Women who undergo bilateral oophorectomy before menopause have increased risk of developing cognitive impairment and dementia than age-matched women, with greater risk the younger the age at oophorectomy (Rocca et al. 2007). Animal models of oophorectomy reveal similar cognitive impairment (Gibbs & Johnson, 2008). The renin angiotensin system (RAS) modulates learning and memory and contributes to the cardiovascular and neuronal protective effects of aerobic exercise. This project focuses on the role of key mediators of the RAS, i.e., angiotensin II receptors (AT1R & AT2R) in mechanisms of cognitive impairment induced by ovariectomy and the cognitive protective effects of aerobic exercise in normotensive and hypertensive rats to differentiate blood pressure-dependent and -independent effects of AT1R & AT2R actions with two specific aims:

  1. To characterize and determine the role of type 1 and 2 angiotensin receptors (AT1R & AT2R) in cognitive impairment induced by ovariectomy using receptor-specific ligands. Rats will be treated chronically with angiotensin receptor blockers (ARBs) that can (losartan) or cannot (azilsartan) cross the blood-brain-barrier. Additionally, we will determine the importance of blood pressure changes in the beneficial effects of ARB treatment. Cognitive decline will be measured with a 12-arm radial maze and novel object recognition task (NORT), which measure spatial and recognition memory and in ovariectomized and sham-operated rats as age-matched controls. Cortical and hippocampal AT1R & AT2R function, cortical thickness, neurogenesis, neurite outgrowth & apoptosis will be determined in normotensive and hypertensive rats to differentiate blood pressure-dependent & independent effects. Cortical and hippocampal AT1 receptor expression will be assessed using in vitro receptor autoradiogaphy.
  2. Determine the role of AT1R & AT2R in the cognitive protective effects of aerobic exercise in cognitive impairment induced by ovariectomy. Ovariectomized normotensive and hypertensive rats will be subjected to sedentary conditions or aerobic exercise (both simple and complex) for 6 months before cognitive function and markers of AT1R & AT2R activity, cortical thickness, neurogenesis, neurite outgrowth & apoptosis in the cerebral cortex and hippocampus will be determined.

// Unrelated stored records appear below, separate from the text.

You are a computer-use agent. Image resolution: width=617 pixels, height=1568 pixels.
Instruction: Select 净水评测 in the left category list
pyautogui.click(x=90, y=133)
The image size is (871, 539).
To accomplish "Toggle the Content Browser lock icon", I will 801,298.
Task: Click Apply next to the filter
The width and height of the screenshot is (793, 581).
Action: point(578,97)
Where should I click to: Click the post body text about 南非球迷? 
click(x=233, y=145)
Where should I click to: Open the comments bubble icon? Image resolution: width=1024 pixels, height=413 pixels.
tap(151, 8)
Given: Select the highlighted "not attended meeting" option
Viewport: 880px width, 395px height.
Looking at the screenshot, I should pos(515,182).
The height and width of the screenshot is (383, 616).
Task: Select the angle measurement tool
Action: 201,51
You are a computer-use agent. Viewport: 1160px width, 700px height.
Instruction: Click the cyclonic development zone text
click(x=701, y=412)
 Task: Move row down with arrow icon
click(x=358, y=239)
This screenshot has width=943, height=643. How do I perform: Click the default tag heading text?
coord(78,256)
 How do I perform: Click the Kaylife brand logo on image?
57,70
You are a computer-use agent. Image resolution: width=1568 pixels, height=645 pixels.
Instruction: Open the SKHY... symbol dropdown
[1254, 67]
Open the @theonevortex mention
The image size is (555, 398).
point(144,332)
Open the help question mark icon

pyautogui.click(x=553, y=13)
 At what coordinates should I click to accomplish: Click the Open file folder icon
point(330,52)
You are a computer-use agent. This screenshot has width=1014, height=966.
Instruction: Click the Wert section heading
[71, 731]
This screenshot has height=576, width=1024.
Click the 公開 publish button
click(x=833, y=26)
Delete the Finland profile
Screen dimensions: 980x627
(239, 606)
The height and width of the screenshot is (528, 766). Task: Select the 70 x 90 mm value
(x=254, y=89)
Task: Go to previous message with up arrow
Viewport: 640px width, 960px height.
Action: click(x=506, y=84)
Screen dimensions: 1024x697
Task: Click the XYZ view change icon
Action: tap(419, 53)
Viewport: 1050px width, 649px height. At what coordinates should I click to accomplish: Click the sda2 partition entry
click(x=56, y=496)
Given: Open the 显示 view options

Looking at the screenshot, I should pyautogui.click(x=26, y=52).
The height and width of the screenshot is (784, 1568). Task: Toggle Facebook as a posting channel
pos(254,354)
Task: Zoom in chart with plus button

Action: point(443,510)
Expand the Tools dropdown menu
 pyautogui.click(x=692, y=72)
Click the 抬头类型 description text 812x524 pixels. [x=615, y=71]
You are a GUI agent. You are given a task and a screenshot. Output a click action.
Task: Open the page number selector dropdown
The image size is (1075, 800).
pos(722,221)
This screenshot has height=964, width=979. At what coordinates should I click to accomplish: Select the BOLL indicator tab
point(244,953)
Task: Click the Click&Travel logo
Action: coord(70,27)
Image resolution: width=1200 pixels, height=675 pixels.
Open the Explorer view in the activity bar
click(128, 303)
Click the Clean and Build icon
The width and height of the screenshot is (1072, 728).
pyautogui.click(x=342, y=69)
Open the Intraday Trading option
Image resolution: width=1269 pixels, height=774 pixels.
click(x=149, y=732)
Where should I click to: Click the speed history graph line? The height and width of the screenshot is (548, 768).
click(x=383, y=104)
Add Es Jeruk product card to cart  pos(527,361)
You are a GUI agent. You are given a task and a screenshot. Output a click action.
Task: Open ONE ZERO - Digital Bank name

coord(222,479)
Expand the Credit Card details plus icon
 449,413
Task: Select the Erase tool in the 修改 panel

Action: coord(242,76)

Our proposal addresses the important societal issue of cognitive decline with aging and neurodegenerative disease, with a primary focus on Alzheimer's dementia. The special relevance of our study is: 1) Our studies focus on females; 2) They model an understudied group of women at increased risk of cognitive loss due to premenopausal removal of the ovaries; 3) We bring expertise in the brain RAS and blood pressure regulation that is implicated in cognition and neuronal protective effects of aerobic exercise albeit understudied in mechanisms of cognitive impairment and Alzheimer's disease; and, 4) We are focusing on a non-pharmacological as well as pharmacological interventions for cognitive protection - namely, aerobic exercise and RAS inhibition, which have not been studied in ovariectomy-induced cognitive impairment.